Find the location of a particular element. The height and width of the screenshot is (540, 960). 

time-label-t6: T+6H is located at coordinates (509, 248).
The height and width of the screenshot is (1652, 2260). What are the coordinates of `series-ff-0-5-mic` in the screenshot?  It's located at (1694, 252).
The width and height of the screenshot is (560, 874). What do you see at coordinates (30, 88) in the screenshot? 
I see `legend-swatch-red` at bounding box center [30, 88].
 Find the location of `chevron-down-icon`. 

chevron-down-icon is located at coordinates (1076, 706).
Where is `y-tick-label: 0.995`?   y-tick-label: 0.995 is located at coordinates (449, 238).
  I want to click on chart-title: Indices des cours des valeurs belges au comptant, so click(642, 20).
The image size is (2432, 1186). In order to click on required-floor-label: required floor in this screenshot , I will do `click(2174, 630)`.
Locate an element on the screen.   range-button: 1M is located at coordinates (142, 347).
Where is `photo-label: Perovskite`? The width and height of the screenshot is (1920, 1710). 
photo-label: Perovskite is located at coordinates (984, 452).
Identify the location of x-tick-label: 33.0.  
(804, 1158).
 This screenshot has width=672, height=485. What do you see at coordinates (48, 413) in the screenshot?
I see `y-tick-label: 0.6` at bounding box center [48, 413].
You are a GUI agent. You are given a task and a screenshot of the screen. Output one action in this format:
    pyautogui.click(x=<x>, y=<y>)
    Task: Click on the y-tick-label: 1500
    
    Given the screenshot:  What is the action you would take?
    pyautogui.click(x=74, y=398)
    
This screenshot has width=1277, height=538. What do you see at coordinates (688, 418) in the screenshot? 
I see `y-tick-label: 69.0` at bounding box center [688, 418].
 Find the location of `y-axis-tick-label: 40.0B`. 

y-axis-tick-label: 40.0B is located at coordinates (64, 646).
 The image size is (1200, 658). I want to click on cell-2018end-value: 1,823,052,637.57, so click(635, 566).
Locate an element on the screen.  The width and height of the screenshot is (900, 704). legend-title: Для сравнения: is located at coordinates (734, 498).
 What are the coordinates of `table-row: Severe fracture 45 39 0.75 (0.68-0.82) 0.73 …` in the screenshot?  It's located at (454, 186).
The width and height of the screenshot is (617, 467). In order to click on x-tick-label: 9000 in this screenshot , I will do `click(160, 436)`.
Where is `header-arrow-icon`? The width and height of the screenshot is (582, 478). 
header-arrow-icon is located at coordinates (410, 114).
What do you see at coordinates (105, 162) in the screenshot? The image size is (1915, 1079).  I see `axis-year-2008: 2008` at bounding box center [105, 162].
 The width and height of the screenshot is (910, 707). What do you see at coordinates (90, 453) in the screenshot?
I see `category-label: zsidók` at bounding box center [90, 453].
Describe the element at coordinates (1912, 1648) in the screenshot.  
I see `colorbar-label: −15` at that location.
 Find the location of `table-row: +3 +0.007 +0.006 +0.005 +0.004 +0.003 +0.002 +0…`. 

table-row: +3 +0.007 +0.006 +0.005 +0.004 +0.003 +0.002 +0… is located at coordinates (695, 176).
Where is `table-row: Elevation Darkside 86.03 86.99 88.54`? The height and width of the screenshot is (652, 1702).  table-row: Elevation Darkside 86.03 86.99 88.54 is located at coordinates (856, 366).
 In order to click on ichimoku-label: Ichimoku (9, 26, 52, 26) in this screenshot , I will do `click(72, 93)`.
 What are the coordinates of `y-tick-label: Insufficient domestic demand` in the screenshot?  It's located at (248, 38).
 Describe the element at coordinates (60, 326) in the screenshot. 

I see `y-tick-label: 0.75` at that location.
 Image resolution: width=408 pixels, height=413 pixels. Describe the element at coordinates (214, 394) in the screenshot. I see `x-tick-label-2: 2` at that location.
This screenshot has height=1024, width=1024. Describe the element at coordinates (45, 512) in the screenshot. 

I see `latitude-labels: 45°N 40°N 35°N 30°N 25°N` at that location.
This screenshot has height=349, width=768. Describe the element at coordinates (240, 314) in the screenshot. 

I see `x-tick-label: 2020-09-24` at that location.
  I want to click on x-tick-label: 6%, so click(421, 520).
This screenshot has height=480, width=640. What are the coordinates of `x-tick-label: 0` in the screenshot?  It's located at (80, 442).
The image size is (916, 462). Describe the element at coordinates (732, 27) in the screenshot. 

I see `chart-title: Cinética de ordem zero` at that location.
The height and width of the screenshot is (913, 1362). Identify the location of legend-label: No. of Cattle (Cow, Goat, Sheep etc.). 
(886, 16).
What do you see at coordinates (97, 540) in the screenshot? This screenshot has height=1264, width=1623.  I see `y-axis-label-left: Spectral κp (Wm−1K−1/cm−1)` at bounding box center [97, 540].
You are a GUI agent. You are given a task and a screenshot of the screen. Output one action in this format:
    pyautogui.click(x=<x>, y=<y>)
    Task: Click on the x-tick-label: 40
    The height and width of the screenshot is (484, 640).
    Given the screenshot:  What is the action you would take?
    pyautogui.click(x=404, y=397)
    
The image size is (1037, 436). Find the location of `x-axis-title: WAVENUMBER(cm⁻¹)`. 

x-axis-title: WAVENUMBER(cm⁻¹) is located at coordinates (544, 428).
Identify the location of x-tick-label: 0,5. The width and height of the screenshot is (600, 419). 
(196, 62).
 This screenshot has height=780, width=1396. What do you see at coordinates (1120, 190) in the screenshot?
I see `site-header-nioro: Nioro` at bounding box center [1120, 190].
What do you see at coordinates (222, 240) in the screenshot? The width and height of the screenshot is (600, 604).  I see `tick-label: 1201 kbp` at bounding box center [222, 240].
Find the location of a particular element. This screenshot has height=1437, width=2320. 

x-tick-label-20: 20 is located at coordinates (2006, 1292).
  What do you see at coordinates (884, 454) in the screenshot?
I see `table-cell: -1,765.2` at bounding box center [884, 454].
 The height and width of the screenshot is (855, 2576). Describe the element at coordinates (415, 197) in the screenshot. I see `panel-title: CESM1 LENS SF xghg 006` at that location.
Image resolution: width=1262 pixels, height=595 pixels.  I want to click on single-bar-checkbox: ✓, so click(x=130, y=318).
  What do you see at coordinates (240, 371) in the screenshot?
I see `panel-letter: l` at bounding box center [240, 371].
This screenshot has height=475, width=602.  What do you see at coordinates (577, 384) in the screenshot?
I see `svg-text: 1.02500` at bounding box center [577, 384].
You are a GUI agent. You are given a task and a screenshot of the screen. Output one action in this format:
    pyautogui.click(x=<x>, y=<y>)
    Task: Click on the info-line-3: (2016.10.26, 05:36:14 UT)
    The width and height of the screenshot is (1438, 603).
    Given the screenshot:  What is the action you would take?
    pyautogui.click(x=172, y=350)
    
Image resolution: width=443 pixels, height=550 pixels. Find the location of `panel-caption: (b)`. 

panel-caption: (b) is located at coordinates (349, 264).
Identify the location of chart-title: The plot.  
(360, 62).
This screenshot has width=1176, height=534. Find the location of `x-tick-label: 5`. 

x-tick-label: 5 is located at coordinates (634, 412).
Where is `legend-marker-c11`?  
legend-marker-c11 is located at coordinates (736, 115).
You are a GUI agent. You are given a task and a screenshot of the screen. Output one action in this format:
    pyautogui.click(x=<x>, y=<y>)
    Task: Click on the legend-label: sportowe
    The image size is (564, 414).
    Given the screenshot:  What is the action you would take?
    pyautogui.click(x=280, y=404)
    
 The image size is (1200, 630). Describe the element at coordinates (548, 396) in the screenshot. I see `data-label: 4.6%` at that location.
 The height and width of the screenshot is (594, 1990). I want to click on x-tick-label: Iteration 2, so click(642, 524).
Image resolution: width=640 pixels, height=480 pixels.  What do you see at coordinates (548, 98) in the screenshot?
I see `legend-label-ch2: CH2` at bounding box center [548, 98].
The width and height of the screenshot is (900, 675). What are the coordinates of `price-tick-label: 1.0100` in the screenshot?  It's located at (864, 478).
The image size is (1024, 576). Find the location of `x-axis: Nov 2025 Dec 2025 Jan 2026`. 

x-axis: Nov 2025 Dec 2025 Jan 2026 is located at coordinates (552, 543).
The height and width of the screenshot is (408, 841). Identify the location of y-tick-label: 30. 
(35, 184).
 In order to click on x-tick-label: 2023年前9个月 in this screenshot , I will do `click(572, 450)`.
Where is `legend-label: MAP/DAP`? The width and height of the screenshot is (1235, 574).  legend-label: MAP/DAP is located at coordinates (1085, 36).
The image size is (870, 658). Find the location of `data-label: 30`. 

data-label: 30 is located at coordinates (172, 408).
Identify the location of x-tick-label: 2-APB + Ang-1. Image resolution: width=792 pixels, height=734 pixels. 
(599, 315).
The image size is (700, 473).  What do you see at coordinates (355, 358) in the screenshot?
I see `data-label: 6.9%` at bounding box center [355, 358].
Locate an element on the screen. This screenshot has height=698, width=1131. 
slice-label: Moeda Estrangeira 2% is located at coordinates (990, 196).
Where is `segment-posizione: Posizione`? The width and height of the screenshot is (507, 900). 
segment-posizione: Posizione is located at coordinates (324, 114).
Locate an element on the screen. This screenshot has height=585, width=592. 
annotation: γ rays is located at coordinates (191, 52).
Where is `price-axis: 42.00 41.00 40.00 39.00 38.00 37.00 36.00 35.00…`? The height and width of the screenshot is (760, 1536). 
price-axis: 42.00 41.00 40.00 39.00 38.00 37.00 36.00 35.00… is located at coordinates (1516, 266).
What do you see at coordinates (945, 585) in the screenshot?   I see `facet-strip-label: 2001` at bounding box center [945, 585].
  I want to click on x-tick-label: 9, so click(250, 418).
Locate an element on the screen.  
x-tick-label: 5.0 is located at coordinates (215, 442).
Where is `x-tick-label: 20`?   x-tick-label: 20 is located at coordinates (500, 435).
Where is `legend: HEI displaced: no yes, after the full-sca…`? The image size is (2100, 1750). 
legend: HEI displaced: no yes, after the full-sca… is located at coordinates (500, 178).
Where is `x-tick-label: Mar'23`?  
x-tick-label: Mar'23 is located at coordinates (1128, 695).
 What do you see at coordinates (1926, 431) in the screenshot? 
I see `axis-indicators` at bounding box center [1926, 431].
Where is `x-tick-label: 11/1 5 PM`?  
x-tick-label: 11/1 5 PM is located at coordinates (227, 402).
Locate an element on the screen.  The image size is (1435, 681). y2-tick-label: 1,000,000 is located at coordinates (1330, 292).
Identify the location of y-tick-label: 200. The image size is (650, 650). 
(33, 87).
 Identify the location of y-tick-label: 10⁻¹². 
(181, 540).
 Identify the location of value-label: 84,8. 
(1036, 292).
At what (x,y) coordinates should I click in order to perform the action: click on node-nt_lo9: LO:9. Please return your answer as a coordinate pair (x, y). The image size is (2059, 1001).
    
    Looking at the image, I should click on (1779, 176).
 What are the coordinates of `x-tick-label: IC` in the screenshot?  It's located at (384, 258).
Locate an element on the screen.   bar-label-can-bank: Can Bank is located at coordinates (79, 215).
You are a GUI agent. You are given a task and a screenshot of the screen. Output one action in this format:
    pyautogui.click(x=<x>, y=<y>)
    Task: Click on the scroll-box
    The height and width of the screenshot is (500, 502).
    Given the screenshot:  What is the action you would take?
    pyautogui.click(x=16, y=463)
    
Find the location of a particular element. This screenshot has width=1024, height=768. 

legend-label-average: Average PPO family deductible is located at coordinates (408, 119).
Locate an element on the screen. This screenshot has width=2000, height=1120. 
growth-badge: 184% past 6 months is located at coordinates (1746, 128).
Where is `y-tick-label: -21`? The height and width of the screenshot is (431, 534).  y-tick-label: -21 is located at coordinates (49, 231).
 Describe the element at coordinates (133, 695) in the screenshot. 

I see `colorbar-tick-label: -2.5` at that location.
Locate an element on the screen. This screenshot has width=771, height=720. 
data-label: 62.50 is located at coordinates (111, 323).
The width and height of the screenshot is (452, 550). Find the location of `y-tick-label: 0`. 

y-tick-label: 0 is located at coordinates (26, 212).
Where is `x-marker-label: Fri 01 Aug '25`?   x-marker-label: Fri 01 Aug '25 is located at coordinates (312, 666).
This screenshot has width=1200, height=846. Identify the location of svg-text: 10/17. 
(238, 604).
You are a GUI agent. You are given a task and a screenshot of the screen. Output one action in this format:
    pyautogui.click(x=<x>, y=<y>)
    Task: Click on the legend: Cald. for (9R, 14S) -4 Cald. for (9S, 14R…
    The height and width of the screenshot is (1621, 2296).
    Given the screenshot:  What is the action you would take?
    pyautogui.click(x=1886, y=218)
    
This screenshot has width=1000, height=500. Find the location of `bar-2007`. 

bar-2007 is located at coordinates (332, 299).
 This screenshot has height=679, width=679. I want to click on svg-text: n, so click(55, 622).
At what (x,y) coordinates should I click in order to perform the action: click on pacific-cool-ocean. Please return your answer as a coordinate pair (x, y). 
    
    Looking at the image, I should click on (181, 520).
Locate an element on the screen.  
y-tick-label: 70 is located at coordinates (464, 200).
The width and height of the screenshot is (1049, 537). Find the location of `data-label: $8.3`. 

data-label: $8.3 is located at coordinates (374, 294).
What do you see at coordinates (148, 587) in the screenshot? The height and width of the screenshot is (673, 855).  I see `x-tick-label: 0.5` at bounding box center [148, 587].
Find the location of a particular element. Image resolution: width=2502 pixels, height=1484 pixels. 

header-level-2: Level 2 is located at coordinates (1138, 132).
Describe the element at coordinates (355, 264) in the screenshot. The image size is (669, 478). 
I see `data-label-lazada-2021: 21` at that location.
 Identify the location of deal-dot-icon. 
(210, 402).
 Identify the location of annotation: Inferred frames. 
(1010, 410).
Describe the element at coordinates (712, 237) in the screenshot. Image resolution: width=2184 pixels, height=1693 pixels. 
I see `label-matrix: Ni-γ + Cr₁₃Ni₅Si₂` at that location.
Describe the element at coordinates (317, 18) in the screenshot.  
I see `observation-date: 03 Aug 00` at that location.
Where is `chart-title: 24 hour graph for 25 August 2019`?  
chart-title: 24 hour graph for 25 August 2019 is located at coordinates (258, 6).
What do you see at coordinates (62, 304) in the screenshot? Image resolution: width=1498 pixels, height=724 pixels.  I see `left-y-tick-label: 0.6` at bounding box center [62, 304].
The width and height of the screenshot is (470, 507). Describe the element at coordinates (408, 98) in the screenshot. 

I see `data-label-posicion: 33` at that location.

━━━━━━━━━━━━━━━━

▸ **Task details**
Format the part of the data that opens with the line containing "coordinates (1085, 36)." and closes with the line containing "data-label: 30 is" as a Markdown table with columns No. and Line, one row per line, leaving out blank lines.

▸ **Result of the exercise**
| No. | Line |
|---|---|
| 1 | Where is `legend-label: MAP/DAP`? The width and height of the screenshot is (1235, 574).  legend-label: MAP/DAP is located at coordinates (1085, 36). |
| 2 | The image size is (870, 658). Find the location of `data-label: 30`.  |
| 3 | data-label: 30 is located at coordinates (172, 408). |